- What you are asked to do
Recast every line of the rows below as a Markdown table with two columns, No. and Line, where No. gives each line's number and Line holds its text. Leave out any blank lines.

- Word and item position data
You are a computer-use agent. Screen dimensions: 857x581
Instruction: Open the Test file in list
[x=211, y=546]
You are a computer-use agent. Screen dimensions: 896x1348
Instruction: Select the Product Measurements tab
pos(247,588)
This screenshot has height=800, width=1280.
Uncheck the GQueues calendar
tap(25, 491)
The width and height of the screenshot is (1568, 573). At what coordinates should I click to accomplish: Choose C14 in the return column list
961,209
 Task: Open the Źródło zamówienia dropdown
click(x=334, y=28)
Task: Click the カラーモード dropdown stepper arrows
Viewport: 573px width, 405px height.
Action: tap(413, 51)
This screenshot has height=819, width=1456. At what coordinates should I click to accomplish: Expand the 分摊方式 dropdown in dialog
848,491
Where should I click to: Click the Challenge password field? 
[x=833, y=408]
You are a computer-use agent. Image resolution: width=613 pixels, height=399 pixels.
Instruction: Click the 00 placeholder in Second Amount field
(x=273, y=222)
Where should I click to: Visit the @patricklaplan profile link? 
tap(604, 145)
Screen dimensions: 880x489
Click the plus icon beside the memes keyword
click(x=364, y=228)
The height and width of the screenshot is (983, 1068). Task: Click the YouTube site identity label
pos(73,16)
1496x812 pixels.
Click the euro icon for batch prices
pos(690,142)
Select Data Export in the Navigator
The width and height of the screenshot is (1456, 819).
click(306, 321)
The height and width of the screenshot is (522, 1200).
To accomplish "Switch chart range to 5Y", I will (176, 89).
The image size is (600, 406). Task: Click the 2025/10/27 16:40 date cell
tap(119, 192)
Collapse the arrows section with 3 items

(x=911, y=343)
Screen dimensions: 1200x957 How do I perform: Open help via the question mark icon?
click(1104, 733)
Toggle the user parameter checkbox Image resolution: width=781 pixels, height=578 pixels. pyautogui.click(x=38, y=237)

- Task answer
| No. | Line |
|---|---|
| 1 | You are a computer-use agent. Screen dimensions: 857x581 |
| 2 | Instruction: Open the Test file in list |
| 3 | [x=211, y=546] |
| 4 | You are a computer-use agent. Screen dimensions: 896x1348 |
| 5 | Instruction: Select the Product Measurements tab |
| 6 | pos(247,588) |
| 7 | This screenshot has height=800, width=1280. |
| 8 | Uncheck the GQueues calendar |
| 9 | tap(25, 491) |
| 10 | The width and height of the screenshot is (1568, 573). At what coordinates should I click to accomplish: Choose C14 in the return column list |
| 11 | 961,209 |
| 12 |  Task: Open the Źródło zamówienia dropdown |
| 13 | click(x=334, y=28) |
| 14 | Task: Click the カラーモード dropdown stepper arrows |
| 15 | Viewport: 573px width, 405px height. |
| 16 | Action: tap(413, 51) |
| 17 | This screenshot has height=819, width=1456. At what coordinates should I click to accomplish: Expand the 分摊方式 dropdown in dialog |
| 18 | 848,491 |
| 19 | Where should I click to: Click the Challenge password field?  |
| 20 | [x=833, y=408] |
| 21 | You are a computer-use agent. Image resolution: width=613 pixels, height=399 pixels. |
| 22 | Instruction: Click the 00 placeholder in Second Amount field |
| 23 | (x=273, y=222) |
| 24 | Where should I click to: Visit the @patricklaplan profile link?  |
| 25 | tap(604, 145) |
| 26 | Screen dimensions: 880x489 |
| 27 | Click the plus icon beside the memes keyword |
| 28 | click(x=364, y=228) |
| 29 | The height and width of the screenshot is (983, 1068). Task: Click the YouTube site identity label |
| 30 | pos(73,16) |
| 31 | 1496x812 pixels. |
| 32 | Click the euro icon for batch prices |
| 33 | pos(690,142) |
| 34 | Select Data Export in the Navigator |
| 35 | The width and height of the screenshot is (1456, 819). |
| 36 | click(306, 321) |
| 37 | The height and width of the screenshot is (522, 1200). |
| 38 | To accomplish "Switch chart range to 5Y", I will (176, 89). |
| 39 | The image size is (600, 406). Task: Click the 2025/10/27 16:40 date cell |
| 40 | tap(119, 192) |
| 41 | Collapse the arrows section with 3 items |
| 42 | (x=911, y=343) |
| 43 | Screen dimensions: 1200x957 How do I perform: Open help via the question mark icon? |
| 44 | click(1104, 733) |
| 45 | Toggle the user parameter checkbox Image resolution: width=781 pixels, height=578 pixels. pyautogui.click(x=38, y=237) |